◆ **Lesetext**
# "Wen wollt ihr sehen? :-)



## POLOHUNTER (27 Feb. 2010)

Moin Boardies! 

Da ich seit Jahren "Jäger & Sammler" von Celeb-Pics bin und vieles nur durch Foren wie dieses zusammenbekommen habe, dachte ich mir: ICH GEB MAL WAS ZURÜCK! 

Meine Sammlung umfasst derzeit (kurzguck) 420.000 Bilder an reinen Celebs. Der ganze Spass ist halt in Ordnern sortiert und es handelt sich um mehr als 2300 verschiedene Damen ^^

Da ich natürlich nicht die nötige Zeit/Space/Lust habe, ALLES zu posten, wollt ich mal fragen, bei welchen Damen besonders hohes Interesse bestehen würde.


----------



## yuna (27 Feb. 2010)

Zitat : "Da ich natürlich nicht die nötige Zeit/Space/Lust habe, ALLES zu posten..."

Warum eigentlich nicht ?

Zeit hat man nicht, Zeit nimmt man sich.
Space haben andere genug, das langt dicke für Dich mit.
Und wenn Du keine Lust hast, laß Dich feiern.

Freundlichste Grüße

yuna


​


----------



## inge50 (27 Feb. 2010)

hallo polohunter
von schön anzusehende celebs kann man nicht genug haben. meine vorliebe besteht
für barbara schöneberger, Christine neubauer, Astrid van der Staaij, andrea kiewel, 
sonja zietlow, Hildegard Alex etc.
na denn mal tau.
mfg


----------



## POLOHUNTER (27 Feb. 2010)

◆ **Vorliegende Zeilen**
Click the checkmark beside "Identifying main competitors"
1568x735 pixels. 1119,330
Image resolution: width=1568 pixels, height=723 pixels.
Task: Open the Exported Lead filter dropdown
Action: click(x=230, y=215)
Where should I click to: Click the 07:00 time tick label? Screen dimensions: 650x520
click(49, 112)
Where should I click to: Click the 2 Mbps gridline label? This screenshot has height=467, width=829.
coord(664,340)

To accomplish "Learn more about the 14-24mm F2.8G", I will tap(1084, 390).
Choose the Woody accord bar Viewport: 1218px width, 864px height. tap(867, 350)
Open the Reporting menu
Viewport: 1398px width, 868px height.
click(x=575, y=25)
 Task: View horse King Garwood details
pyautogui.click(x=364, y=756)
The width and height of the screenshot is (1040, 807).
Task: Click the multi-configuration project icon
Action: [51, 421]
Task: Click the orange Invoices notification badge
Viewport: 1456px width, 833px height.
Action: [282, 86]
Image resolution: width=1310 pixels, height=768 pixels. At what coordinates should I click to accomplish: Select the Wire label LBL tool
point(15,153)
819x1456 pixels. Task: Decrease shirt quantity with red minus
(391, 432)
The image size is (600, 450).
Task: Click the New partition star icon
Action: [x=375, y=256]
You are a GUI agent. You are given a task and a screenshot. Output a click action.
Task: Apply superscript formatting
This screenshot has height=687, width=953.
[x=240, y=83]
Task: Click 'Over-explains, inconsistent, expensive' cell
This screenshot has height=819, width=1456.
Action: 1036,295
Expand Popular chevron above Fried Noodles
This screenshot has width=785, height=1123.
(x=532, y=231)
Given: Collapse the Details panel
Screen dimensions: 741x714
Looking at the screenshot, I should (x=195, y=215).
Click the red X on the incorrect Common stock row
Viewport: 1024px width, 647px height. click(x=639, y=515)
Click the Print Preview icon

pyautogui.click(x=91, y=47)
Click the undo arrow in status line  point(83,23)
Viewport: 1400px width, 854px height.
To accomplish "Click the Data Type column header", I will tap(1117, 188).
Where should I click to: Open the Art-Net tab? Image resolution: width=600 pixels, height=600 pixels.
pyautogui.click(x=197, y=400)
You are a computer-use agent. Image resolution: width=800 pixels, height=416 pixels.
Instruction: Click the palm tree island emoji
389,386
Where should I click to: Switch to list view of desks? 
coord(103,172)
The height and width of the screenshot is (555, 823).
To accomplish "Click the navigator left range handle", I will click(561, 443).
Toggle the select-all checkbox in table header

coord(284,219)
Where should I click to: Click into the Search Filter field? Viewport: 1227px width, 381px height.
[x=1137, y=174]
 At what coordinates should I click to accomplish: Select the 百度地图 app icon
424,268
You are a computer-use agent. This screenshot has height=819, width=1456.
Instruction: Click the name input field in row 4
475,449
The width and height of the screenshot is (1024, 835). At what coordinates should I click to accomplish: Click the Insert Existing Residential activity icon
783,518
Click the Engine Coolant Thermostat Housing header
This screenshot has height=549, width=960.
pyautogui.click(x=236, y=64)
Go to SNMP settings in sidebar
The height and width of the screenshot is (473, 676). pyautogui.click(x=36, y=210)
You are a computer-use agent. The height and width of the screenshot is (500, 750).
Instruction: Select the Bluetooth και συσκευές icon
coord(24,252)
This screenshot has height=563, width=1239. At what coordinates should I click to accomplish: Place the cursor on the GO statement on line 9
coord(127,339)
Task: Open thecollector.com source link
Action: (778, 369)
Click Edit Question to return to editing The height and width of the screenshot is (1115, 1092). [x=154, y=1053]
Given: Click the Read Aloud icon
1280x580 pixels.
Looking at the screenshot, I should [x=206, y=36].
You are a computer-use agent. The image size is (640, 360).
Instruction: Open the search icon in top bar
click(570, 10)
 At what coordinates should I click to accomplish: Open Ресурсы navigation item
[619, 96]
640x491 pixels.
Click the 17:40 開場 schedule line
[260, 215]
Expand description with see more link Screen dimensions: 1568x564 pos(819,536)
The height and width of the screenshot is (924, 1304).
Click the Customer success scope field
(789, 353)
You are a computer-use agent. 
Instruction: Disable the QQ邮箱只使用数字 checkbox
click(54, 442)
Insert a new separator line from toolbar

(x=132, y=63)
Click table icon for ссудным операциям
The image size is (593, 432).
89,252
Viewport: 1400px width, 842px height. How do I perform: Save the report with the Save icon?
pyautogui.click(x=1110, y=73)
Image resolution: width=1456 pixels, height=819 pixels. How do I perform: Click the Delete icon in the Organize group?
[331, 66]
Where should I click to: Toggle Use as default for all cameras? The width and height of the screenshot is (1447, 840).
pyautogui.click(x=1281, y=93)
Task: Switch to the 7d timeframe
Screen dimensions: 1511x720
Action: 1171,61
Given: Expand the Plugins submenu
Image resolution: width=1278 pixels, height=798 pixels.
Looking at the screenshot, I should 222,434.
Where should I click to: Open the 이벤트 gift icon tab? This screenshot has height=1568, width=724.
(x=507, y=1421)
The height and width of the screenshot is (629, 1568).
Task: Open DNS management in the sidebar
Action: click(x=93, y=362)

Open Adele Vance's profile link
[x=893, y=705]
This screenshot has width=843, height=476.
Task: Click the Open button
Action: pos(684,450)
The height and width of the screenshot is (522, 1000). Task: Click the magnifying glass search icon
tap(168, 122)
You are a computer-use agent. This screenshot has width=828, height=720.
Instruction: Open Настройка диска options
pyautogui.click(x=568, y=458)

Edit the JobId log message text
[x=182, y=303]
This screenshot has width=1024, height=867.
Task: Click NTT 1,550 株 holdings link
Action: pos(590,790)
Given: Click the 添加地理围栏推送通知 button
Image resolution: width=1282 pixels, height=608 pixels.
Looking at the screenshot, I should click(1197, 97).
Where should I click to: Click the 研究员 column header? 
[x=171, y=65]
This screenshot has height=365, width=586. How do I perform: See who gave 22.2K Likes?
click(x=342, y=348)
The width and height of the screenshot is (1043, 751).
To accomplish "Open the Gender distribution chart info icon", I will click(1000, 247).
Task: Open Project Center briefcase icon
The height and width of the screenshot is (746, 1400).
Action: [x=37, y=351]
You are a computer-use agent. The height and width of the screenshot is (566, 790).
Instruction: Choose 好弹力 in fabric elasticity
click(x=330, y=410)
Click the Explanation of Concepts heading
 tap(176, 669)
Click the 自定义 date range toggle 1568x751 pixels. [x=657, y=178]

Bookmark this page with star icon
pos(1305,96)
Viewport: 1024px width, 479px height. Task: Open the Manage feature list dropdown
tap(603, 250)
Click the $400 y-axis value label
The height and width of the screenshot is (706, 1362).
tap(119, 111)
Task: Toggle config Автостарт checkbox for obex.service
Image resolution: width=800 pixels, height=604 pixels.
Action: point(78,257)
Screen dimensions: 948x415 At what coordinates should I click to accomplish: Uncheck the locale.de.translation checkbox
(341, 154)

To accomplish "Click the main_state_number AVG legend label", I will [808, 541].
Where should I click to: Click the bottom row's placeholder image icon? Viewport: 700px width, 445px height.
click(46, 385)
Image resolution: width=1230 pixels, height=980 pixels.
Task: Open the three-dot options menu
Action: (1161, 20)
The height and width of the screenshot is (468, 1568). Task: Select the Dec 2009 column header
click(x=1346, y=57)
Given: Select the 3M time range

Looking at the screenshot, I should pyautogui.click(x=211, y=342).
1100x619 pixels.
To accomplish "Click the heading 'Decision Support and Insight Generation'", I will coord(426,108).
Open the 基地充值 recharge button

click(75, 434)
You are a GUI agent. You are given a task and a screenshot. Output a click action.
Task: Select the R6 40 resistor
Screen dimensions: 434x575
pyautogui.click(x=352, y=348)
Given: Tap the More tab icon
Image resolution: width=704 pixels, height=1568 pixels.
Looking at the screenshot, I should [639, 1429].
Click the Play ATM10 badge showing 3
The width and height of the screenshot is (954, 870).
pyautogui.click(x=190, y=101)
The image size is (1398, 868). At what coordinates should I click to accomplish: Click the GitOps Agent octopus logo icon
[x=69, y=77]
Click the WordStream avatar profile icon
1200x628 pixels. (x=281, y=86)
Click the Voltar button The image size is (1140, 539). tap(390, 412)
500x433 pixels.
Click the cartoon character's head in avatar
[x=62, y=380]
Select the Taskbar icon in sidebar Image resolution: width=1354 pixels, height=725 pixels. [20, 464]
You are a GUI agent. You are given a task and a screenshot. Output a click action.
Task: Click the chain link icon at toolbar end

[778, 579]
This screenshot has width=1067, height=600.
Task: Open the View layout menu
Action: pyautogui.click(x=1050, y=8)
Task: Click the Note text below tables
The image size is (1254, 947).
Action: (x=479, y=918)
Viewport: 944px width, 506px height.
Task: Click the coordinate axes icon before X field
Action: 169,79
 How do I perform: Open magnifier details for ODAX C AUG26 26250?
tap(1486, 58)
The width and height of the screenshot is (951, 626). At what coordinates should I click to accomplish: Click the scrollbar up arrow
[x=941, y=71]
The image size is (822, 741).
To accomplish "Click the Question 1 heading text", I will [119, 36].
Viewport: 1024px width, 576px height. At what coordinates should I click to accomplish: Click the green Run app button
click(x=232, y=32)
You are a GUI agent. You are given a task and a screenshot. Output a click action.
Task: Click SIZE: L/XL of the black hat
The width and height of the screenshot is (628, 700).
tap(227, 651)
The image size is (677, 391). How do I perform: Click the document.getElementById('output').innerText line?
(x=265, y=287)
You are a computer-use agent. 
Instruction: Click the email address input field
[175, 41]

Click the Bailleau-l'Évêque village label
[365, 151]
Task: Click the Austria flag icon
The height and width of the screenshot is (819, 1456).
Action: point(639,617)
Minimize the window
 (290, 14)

◆ **Die Aufgabe**
Ändere im Lesetext die Stelle zwischen „## yuna (27“ und „für Dich mit.“, beides eingeschlossen, und setze dabei überall „Speicherplatz“ statt „Space“.

◆ **Lösung**
## yuna (27 Feb. 2010)

Zitat : "Da ich natürlich nicht die nötige Zeit/Speicherplatz/Lust habe, ALLES zu posten..."

Warum eigentlich nicht ?

Zeit hat man nicht, Zeit nimmt man sich.
Speicherplatz haben andere genug, das langt dicke für Dich mit.